Backup to the same bucket/folder should raise a warning has discussion of ideas on similar warnings.

dandar commented 5 years ago

How about:

  1. Use a sync tool like Syncthing to sync PC-A and PC-B, and use a backup tool like Duplicati on one PC (either A or B as the master PC).

  2. Limit Duplicati backup location/folder to one PC, unless restoring and taking ownership like BlueBlock suggested. If two PCs try to backup to same location/folder, Duplicati would warn|block the non-owner PC, and make a suggestion like 1. Also, Duplicati can make a subfolder with PC-id, which would allow users to backup multiple PCs to same location, so to implement de-duplication on the location/folder if different PCs have same encryption passphrase.

Anyways, Duplicati should WARN and require 2-3x CONFIRMATION before deleting any files on backup for db repair/reconcile/optimize, etc. If local files are missing on backup, also WARN user and suggest drive check/repair/recover/test/change, with a link to a how to or tutorial. User education is the essence of GUI success.

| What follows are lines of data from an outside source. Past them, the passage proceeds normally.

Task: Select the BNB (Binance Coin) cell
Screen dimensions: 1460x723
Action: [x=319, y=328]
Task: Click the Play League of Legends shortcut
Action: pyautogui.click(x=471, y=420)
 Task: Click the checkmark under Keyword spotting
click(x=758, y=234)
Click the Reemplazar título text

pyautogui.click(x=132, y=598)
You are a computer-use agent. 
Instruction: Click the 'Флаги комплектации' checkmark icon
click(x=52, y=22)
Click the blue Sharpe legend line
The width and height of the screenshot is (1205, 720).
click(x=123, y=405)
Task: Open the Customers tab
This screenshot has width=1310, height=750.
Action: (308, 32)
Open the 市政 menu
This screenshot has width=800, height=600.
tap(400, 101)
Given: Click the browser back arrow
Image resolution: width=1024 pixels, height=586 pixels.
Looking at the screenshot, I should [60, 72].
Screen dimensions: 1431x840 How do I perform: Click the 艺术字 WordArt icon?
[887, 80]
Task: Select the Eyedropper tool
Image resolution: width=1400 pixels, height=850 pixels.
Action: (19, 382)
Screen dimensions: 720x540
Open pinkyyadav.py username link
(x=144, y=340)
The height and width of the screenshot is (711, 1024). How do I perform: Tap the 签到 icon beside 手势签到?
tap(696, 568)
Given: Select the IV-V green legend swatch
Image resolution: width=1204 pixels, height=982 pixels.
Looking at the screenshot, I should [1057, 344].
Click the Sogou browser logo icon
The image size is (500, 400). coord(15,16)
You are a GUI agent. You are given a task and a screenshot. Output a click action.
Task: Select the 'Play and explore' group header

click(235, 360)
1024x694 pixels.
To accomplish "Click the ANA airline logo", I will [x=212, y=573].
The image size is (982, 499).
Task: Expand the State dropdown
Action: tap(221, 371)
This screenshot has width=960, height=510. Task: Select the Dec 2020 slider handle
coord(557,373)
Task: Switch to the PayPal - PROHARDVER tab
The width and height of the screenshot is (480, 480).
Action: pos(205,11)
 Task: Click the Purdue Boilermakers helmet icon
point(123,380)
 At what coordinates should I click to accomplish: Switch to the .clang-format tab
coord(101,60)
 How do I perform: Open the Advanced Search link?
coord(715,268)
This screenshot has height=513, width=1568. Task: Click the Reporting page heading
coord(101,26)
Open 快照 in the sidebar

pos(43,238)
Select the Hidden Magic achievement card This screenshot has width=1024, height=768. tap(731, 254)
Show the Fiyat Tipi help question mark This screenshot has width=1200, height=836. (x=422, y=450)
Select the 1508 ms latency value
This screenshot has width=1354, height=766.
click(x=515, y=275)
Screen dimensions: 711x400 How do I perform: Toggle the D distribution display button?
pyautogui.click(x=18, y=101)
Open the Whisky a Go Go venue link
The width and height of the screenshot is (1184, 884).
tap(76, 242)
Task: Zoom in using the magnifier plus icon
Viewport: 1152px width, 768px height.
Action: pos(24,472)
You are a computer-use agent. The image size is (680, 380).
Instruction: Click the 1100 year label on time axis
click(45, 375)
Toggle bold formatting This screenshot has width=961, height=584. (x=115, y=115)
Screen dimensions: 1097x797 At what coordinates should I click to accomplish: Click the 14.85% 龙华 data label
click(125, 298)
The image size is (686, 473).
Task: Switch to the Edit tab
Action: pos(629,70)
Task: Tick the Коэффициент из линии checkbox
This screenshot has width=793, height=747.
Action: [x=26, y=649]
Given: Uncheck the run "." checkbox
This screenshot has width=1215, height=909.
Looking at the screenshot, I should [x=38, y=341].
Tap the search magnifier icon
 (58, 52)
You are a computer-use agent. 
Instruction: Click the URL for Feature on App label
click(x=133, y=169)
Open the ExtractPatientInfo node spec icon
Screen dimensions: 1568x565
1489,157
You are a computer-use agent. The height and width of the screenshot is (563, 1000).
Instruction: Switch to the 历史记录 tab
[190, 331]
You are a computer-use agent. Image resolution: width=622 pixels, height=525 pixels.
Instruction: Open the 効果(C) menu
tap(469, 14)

Xavron commented 3 years ago

Just had this happen today with local backup and an imported exported backup config.

It complains about files not matching and to repair the db (after that I noticed it looks like that's because it some weird Source data folder and path on import without the actual files)...

try repairing, deleting db, etc. It keeps complaining. Eventually it silently deleted the 15GB backup. I did not select to do that and was aware of it.

Edit: Will see if I can duplicate it and get a log for it. Since the other problem has been presented with additional problems in the meantime anyway getting in my way :-)

duplicatibot commented 2 years ago

This issue has been mentioned on Duplicati. There might be relevant details there:

https://forum.duplicati.com/t/best-way-to-kick-off-new-backups/14747/2

Radivarig commented 2 years ago

Severity of this issue is critical and should get more attention.

ts678 commented 2 years ago

should get more attention

I removed the "enhancement" label that a former developer added on Sep 7, 2019 when self-assigning this. No known action. That might at least get it off the priority reduction that enhancements may get. Any developer want to volunteer for this one? This includes community members who can contribute time and skills. Without volunteers, there's nobody to give attention...

duplicati-2.0.6.3-2.0.6.3_beta_20210617 just destoryed one month worth of backup #4579 are my ideas on a code approach. Unfortunately there are several open issues on this (follow the links), so discussions about how to handle it are kind of spread.

Although it's a poor substitute, non-C# volunteers who can do pull requests can contribute to the user manual which is here.